#### Task brief:
Would you please print the data a second time, exactly as it stands?

[Stored records]
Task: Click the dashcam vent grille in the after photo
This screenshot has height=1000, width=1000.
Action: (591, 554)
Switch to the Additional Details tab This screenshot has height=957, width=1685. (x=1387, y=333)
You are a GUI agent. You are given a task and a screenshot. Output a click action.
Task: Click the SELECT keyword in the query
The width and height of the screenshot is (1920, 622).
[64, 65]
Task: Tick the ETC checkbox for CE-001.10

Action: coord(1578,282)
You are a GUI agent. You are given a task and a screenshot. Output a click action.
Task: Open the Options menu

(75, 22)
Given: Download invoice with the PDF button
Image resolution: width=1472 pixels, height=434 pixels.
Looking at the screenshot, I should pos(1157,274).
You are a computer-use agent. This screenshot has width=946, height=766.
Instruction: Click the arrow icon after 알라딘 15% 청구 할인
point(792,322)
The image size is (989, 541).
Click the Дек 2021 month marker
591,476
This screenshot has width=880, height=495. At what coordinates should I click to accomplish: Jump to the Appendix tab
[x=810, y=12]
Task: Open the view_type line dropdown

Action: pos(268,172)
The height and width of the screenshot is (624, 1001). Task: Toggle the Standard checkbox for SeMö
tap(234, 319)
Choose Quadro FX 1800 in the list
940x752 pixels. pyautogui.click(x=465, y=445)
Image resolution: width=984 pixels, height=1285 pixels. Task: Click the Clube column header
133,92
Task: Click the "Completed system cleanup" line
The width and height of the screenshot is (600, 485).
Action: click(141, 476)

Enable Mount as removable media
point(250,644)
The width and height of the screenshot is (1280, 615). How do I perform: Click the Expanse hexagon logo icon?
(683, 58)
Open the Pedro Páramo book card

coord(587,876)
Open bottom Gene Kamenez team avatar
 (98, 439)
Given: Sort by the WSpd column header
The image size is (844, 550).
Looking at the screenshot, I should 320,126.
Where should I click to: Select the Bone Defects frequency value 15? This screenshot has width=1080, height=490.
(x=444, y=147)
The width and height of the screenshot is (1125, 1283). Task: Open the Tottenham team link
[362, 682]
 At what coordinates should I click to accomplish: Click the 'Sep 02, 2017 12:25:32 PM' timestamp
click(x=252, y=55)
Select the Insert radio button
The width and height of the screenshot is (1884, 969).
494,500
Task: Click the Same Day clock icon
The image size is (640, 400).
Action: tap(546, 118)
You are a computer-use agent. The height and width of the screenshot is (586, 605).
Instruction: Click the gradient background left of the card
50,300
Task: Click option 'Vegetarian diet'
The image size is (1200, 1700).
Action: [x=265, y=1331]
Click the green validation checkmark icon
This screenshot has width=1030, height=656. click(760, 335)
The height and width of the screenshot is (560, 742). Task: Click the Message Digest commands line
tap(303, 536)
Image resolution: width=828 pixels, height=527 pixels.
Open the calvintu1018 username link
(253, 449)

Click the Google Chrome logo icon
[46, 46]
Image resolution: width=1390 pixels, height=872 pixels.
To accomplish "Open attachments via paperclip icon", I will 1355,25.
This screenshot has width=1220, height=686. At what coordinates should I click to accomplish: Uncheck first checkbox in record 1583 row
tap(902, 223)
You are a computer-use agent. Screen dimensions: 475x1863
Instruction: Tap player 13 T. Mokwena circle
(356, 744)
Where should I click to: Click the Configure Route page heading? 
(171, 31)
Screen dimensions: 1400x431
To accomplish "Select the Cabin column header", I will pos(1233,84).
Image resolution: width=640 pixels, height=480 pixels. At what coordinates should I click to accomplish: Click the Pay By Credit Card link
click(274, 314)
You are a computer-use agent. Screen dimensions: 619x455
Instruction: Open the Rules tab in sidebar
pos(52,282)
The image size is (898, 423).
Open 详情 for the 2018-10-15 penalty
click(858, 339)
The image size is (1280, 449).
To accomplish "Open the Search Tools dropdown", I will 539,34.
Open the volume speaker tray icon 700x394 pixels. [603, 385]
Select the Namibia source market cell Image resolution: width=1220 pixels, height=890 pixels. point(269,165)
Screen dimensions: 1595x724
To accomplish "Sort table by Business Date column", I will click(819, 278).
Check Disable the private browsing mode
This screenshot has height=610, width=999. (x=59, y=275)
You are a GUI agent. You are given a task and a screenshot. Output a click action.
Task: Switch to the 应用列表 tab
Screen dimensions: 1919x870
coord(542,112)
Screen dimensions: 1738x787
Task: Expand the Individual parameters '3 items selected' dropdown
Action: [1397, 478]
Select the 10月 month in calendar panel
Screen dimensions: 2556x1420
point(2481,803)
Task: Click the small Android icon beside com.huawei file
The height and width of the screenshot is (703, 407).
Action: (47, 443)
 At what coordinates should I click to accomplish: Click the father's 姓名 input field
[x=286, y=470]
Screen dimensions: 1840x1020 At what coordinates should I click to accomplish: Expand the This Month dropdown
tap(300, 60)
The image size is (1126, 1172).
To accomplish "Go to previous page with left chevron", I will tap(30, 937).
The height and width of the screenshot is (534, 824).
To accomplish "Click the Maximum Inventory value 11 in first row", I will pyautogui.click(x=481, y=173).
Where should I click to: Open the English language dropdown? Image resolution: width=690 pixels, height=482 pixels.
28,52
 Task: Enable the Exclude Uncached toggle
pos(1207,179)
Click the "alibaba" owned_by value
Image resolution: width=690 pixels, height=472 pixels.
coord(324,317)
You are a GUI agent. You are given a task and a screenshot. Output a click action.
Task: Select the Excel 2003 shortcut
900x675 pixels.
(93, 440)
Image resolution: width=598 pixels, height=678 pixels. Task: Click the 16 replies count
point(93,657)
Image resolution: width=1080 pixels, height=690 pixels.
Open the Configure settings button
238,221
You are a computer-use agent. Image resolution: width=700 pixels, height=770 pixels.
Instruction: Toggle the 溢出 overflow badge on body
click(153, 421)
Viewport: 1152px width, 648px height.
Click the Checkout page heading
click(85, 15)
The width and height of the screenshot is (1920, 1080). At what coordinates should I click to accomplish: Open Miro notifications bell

#### Expected answer:
Task: Click the dashcam vent grille in the after photo
This screenshot has height=1000, width=1000.
Action: (591, 554)
Switch to the Additional Details tab This screenshot has height=957, width=1685. (x=1387, y=333)
You are a GUI agent. You are given a task and a screenshot. Output a click action.
Task: Click the SELECT keyword in the query
The width and height of the screenshot is (1920, 622).
[64, 65]
Task: Tick the ETC checkbox for CE-001.10

Action: coord(1578,282)
You are a GUI agent. You are given a task and a screenshot. Output a click action.
Task: Open the Options menu

(75, 22)
Given: Download invoice with the PDF button
Image resolution: width=1472 pixels, height=434 pixels.
Looking at the screenshot, I should pos(1157,274).
You are a computer-use agent. This screenshot has width=946, height=766.
Instruction: Click the arrow icon after 알라딘 15% 청구 할인
point(792,322)
The image size is (989, 541).
Click the Дек 2021 month marker
591,476
This screenshot has width=880, height=495. At what coordinates should I click to accomplish: Jump to the Appendix tab
[x=810, y=12]
Task: Open the view_type line dropdown

Action: pos(268,172)
The height and width of the screenshot is (624, 1001). Task: Toggle the Standard checkbox for SeMö
tap(234, 319)
Choose Quadro FX 1800 in the list
940x752 pixels. pyautogui.click(x=465, y=445)
Image resolution: width=984 pixels, height=1285 pixels. Task: Click the Clube column header
133,92
Task: Click the "Completed system cleanup" line
The width and height of the screenshot is (600, 485).
Action: click(141, 476)

Enable Mount as removable media
point(250,644)
The width and height of the screenshot is (1280, 615). How do I perform: Click the Expanse hexagon logo icon?
(683, 58)
Open the Pedro Páramo book card

coord(587,876)
Open bottom Gene Kamenez team avatar
 (98, 439)
Given: Sort by the WSpd column header
The image size is (844, 550).
Looking at the screenshot, I should 320,126.
Where should I click to: Select the Bone Defects frequency value 15? This screenshot has width=1080, height=490.
(x=444, y=147)
The width and height of the screenshot is (1125, 1283). Task: Open the Tottenham team link
[362, 682]
 At what coordinates should I click to accomplish: Click the 'Sep 02, 2017 12:25:32 PM' timestamp
click(x=252, y=55)
Select the Insert radio button
The width and height of the screenshot is (1884, 969).
494,500
Task: Click the Same Day clock icon
The image size is (640, 400).
Action: tap(546, 118)
You are a computer-use agent. The height and width of the screenshot is (586, 605).
Instruction: Click the gradient background left of the card
50,300
Task: Click option 'Vegetarian diet'
The image size is (1200, 1700).
Action: [x=265, y=1331]
Click the green validation checkmark icon
This screenshot has width=1030, height=656. click(760, 335)
The height and width of the screenshot is (560, 742). Task: Click the Message Digest commands line
tap(303, 536)
Image resolution: width=828 pixels, height=527 pixels.
Open the calvintu1018 username link
(253, 449)

Click the Google Chrome logo icon
[46, 46]
Image resolution: width=1390 pixels, height=872 pixels.
To accomplish "Open attachments via paperclip icon", I will 1355,25.
This screenshot has width=1220, height=686. At what coordinates should I click to accomplish: Uncheck first checkbox in record 1583 row
tap(902, 223)
You are a computer-use agent. Screen dimensions: 475x1863
Instruction: Tap player 13 T. Mokwena circle
(356, 744)
Where should I click to: Click the Configure Route page heading? 
(171, 31)
Screen dimensions: 1400x431
To accomplish "Select the Cabin column header", I will pos(1233,84).
Image resolution: width=640 pixels, height=480 pixels. At what coordinates should I click to accomplish: Click the Pay By Credit Card link
click(274, 314)
You are a computer-use agent. Screen dimensions: 619x455
Instruction: Open the Rules tab in sidebar
pos(52,282)
The image size is (898, 423).
Open 详情 for the 2018-10-15 penalty
click(858, 339)
The image size is (1280, 449).
To accomplish "Open the Search Tools dropdown", I will 539,34.
Open the volume speaker tray icon 700x394 pixels. [603, 385]
Select the Namibia source market cell Image resolution: width=1220 pixels, height=890 pixels. point(269,165)
Screen dimensions: 1595x724
To accomplish "Sort table by Business Date column", I will click(819, 278).
Check Disable the private browsing mode
This screenshot has height=610, width=999. (x=59, y=275)
You are a GUI agent. You are given a task and a screenshot. Output a click action.
Task: Switch to the 应用列表 tab
Screen dimensions: 1919x870
coord(542,112)
Screen dimensions: 1738x787
Task: Expand the Individual parameters '3 items selected' dropdown
Action: [1397, 478]
Select the 10月 month in calendar panel
Screen dimensions: 2556x1420
point(2481,803)
Task: Click the small Android icon beside com.huawei file
The height and width of the screenshot is (703, 407).
Action: (47, 443)
 At what coordinates should I click to accomplish: Click the father's 姓名 input field
[x=286, y=470]
Screen dimensions: 1840x1020 At what coordinates should I click to accomplish: Expand the This Month dropdown
tap(300, 60)
The image size is (1126, 1172).
To accomplish "Go to previous page with left chevron", I will tap(30, 937).
The height and width of the screenshot is (534, 824).
To accomplish "Click the Maximum Inventory value 11 in first row", I will pyautogui.click(x=481, y=173).
Where should I click to: Open the English language dropdown? Image resolution: width=690 pixels, height=482 pixels.
28,52
 Task: Enable the Exclude Uncached toggle
pos(1207,179)
Click the "alibaba" owned_by value
Image resolution: width=690 pixels, height=472 pixels.
coord(324,317)
You are a GUI agent. You are given a task and a screenshot. Output a click action.
Task: Select the Excel 2003 shortcut
900x675 pixels.
(93, 440)
Image resolution: width=598 pixels, height=678 pixels. Task: Click the 16 replies count
point(93,657)
Image resolution: width=1080 pixels, height=690 pixels.
Open the Configure settings button
238,221
You are a computer-use agent. Image resolution: width=700 pixels, height=770 pixels.
Instruction: Toggle the 溢出 overflow badge on body
click(153, 421)
Viewport: 1152px width, 648px height.
Click the Checkout page heading
click(85, 15)
The width and height of the screenshot is (1920, 1080). At what coordinates should I click to accomplish: Open Miro notifications bell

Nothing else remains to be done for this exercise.